> DIRECTION
Retype the entries from the line with "The width and height of the screenshot is (1377, 807)." to the line with "This screenshot has height=812, width=1497.", character for character.
=====
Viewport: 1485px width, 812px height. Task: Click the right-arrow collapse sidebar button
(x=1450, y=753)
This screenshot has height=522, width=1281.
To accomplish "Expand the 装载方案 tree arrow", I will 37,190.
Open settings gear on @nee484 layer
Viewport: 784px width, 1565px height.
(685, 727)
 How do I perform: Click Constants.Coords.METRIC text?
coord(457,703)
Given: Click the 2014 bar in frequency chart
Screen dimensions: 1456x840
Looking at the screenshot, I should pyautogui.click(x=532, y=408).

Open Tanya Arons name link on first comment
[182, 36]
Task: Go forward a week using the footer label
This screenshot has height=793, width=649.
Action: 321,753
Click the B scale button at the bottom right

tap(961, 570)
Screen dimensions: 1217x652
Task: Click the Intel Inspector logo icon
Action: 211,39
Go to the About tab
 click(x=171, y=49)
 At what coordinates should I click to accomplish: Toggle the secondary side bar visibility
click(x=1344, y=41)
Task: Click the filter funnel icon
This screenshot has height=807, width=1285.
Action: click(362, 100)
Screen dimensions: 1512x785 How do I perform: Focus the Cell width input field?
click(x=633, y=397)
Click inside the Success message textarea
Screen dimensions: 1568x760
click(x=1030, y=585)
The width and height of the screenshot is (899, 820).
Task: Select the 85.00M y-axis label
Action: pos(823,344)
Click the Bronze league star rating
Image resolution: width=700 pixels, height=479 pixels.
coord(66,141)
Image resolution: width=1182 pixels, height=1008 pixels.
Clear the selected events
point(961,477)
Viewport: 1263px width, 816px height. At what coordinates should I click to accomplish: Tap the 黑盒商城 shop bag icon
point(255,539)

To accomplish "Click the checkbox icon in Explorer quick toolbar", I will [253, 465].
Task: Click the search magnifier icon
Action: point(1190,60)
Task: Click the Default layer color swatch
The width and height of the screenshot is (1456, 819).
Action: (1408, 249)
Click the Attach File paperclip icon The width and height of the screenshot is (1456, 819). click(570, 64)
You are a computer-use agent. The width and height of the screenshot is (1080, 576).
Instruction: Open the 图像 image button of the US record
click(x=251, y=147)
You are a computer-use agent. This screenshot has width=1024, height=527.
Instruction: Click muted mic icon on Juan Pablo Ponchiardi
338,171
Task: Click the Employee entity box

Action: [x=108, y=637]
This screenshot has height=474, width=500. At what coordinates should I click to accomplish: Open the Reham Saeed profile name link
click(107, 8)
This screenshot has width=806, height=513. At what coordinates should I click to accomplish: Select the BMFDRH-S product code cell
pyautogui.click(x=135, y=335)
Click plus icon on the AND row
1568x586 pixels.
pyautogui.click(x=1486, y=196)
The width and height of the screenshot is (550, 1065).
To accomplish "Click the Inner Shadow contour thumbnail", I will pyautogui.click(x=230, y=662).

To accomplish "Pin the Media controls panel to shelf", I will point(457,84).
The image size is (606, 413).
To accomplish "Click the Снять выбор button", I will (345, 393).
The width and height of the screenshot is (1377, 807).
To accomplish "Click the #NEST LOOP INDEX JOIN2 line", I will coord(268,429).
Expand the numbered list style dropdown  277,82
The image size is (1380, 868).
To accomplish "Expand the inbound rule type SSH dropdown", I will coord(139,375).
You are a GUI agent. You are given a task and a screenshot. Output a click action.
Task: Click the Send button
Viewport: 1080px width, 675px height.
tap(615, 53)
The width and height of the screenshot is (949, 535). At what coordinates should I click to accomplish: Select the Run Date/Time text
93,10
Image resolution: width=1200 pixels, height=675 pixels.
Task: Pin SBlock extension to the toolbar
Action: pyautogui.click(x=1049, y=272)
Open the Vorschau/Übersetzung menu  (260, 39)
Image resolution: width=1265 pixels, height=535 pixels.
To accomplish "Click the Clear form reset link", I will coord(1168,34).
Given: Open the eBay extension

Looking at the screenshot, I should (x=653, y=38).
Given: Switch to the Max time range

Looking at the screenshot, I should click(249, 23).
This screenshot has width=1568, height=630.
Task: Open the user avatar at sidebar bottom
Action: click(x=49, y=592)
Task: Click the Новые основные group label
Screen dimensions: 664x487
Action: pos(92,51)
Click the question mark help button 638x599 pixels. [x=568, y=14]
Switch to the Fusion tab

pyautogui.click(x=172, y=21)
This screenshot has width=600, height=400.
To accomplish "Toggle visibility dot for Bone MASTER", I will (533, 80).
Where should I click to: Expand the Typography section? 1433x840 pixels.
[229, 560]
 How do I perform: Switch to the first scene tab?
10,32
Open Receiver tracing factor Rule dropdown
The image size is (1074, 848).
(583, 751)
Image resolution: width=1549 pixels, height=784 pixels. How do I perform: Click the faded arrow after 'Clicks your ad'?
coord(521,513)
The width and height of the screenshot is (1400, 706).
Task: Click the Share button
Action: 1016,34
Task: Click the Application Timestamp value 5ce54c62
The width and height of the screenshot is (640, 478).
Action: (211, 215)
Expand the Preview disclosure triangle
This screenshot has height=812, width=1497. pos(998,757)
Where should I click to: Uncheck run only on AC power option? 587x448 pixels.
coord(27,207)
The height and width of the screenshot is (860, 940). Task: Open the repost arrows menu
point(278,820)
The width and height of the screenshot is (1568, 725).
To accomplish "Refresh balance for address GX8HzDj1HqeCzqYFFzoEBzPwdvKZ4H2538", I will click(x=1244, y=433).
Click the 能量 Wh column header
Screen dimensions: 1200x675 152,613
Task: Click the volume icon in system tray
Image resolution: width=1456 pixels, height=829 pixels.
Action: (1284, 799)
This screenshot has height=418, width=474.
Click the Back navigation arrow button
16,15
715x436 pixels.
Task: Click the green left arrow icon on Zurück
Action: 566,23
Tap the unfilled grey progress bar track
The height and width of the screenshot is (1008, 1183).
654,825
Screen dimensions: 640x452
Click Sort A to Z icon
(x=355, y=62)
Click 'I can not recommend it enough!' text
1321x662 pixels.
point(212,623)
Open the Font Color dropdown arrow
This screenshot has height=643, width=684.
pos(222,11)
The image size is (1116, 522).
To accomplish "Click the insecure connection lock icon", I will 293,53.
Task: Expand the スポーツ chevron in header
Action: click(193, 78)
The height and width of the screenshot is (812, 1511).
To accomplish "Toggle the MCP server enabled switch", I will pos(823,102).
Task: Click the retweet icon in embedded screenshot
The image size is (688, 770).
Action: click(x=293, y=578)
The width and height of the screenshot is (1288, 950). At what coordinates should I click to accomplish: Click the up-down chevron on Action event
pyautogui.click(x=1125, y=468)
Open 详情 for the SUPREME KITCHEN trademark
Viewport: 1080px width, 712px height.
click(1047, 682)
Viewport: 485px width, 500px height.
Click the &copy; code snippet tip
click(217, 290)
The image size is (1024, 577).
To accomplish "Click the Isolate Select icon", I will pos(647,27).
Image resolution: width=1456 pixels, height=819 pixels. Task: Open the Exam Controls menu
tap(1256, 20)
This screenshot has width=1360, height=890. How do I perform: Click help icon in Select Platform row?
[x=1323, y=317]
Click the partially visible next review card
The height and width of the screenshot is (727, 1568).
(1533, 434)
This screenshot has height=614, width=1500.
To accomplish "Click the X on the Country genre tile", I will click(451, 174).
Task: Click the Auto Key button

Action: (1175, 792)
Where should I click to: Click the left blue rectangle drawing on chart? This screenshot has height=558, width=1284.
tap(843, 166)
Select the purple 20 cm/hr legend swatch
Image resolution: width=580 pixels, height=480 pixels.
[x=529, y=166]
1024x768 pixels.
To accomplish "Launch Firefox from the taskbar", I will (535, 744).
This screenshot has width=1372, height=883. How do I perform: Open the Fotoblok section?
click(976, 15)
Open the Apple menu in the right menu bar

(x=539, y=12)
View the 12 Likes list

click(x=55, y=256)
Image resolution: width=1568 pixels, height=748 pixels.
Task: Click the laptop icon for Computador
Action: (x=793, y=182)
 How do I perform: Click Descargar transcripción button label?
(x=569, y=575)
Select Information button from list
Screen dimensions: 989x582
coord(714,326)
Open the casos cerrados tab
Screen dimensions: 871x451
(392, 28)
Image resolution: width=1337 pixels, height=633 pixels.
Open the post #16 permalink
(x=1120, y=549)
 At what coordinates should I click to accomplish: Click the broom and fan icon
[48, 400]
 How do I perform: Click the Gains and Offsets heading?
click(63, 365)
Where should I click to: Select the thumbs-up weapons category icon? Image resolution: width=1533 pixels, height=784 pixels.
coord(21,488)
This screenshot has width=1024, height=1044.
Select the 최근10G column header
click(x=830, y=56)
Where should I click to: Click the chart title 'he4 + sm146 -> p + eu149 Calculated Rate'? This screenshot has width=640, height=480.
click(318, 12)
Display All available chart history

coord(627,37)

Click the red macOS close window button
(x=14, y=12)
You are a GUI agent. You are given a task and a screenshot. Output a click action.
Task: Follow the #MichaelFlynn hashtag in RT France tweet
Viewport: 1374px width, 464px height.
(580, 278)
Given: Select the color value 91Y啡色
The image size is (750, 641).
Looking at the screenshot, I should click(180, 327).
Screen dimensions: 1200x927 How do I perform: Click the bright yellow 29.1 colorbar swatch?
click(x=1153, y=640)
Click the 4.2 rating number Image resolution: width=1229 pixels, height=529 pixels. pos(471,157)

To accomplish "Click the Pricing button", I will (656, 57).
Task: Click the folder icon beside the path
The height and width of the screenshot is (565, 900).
=====
> RESPONSE FOR THIS EXERCISE
The width and height of the screenshot is (1377, 807).
To accomplish "Click the #NEST LOOP INDEX JOIN2 line", I will coord(268,429).
Expand the numbered list style dropdown  277,82
The image size is (1380, 868).
To accomplish "Expand the inbound rule type SSH dropdown", I will coord(139,375).
You are a GUI agent. You are given a task and a screenshot. Output a click action.
Task: Click the Send button
Viewport: 1080px width, 675px height.
tap(615, 53)
The width and height of the screenshot is (949, 535). At what coordinates should I click to accomplish: Select the Run Date/Time text
93,10
Image resolution: width=1200 pixels, height=675 pixels.
Task: Pin SBlock extension to the toolbar
Action: pyautogui.click(x=1049, y=272)
Open the Vorschau/Übersetzung menu  (260, 39)
Image resolution: width=1265 pixels, height=535 pixels.
To accomplish "Click the Clear form reset link", I will coord(1168,34).
Given: Open the eBay extension

Looking at the screenshot, I should (x=653, y=38).
Given: Switch to the Max time range

Looking at the screenshot, I should click(249, 23).
This screenshot has width=1568, height=630.
Task: Open the user avatar at sidebar bottom
Action: click(x=49, y=592)
Task: Click the Новые основные group label
Screen dimensions: 664x487
Action: pos(92,51)
Click the question mark help button 638x599 pixels. [x=568, y=14]
Switch to the Fusion tab

pyautogui.click(x=172, y=21)
This screenshot has width=600, height=400.
To accomplish "Toggle visibility dot for Bone MASTER", I will (533, 80).
Where should I click to: Expand the Typography section? 1433x840 pixels.
[229, 560]
 How do I perform: Switch to the first scene tab?
10,32
Open Receiver tracing factor Rule dropdown
The image size is (1074, 848).
(583, 751)
Image resolution: width=1549 pixels, height=784 pixels. How do I perform: Click the faded arrow after 'Clicks your ad'?
coord(521,513)
The width and height of the screenshot is (1400, 706).
Task: Click the Share button
Action: 1016,34
Task: Click the Application Timestamp value 5ce54c62
The width and height of the screenshot is (640, 478).
Action: (211, 215)
Expand the Preview disclosure triangle
This screenshot has height=812, width=1497. pos(998,757)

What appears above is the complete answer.